Your objective »
Return every line of the data that contains the string "computer".

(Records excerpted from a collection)
-*-*-

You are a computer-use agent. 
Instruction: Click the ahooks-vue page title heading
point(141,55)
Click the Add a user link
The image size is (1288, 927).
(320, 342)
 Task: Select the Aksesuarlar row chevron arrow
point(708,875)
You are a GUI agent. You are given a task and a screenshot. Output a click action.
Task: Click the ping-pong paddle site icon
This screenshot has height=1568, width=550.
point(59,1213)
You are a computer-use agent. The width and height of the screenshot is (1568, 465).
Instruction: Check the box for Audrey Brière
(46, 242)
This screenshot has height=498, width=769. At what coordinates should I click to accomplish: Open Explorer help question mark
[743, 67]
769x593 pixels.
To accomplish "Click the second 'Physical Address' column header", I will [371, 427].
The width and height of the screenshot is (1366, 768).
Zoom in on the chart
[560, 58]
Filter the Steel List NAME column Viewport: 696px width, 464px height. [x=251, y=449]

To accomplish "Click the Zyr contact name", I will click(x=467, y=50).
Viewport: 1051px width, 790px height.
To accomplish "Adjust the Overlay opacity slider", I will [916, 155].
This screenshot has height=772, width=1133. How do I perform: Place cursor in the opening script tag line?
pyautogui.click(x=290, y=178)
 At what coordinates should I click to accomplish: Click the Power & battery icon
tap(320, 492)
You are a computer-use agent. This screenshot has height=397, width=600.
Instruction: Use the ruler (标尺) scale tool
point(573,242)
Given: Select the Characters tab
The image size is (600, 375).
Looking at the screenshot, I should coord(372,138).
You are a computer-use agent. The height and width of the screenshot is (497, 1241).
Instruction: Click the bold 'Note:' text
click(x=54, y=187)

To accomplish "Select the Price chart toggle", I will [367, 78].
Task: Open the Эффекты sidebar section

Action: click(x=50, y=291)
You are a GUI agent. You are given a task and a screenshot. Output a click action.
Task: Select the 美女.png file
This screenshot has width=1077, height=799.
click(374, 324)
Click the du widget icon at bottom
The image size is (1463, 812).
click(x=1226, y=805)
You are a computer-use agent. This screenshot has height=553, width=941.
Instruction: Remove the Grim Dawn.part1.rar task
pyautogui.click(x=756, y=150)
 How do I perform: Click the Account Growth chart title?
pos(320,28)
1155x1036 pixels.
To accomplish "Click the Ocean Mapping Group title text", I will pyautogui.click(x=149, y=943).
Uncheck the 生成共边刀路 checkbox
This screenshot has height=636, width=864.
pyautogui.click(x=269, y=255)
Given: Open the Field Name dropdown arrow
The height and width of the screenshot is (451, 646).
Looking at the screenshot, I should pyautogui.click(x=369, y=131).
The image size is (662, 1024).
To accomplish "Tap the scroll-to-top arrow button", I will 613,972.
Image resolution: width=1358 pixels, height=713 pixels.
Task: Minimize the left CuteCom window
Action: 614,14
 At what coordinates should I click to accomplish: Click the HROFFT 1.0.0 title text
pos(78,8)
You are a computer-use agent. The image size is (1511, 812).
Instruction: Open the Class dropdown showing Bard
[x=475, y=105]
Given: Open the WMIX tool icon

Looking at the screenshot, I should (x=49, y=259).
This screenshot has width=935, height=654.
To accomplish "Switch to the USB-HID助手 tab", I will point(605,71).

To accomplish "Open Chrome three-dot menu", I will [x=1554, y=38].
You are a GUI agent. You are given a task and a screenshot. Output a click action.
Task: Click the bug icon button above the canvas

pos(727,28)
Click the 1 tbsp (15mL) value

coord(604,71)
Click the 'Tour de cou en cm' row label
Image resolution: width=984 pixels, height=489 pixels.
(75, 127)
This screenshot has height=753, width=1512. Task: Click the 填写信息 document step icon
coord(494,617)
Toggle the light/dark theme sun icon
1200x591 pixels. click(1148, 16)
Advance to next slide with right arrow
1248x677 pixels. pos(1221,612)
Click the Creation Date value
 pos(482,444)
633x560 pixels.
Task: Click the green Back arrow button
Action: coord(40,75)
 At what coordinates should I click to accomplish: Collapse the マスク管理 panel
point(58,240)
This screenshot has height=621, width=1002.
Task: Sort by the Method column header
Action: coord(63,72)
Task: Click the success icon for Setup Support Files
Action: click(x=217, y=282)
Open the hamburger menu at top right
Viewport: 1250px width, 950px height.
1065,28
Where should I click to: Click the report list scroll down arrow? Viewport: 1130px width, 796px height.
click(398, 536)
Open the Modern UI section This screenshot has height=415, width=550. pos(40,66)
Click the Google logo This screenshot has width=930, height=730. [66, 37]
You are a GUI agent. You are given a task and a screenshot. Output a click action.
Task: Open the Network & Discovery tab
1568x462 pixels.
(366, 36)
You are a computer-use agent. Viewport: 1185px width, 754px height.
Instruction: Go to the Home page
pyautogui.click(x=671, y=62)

-*-*-

Task answer »
You are a computer-use agent. 
You are a computer-use agent. The width and height of the screenshot is (1568, 465).
You are a computer-use agent. This screenshot has height=397, width=600.
You are a computer-use agent. The height and width of the screenshot is (497, 1241).
You are a computer-use agent. This screenshot has height=553, width=941.
You are a computer-use agent. The image size is (1511, 812).
You are a computer-use agent. Viewport: 1185px width, 754px height.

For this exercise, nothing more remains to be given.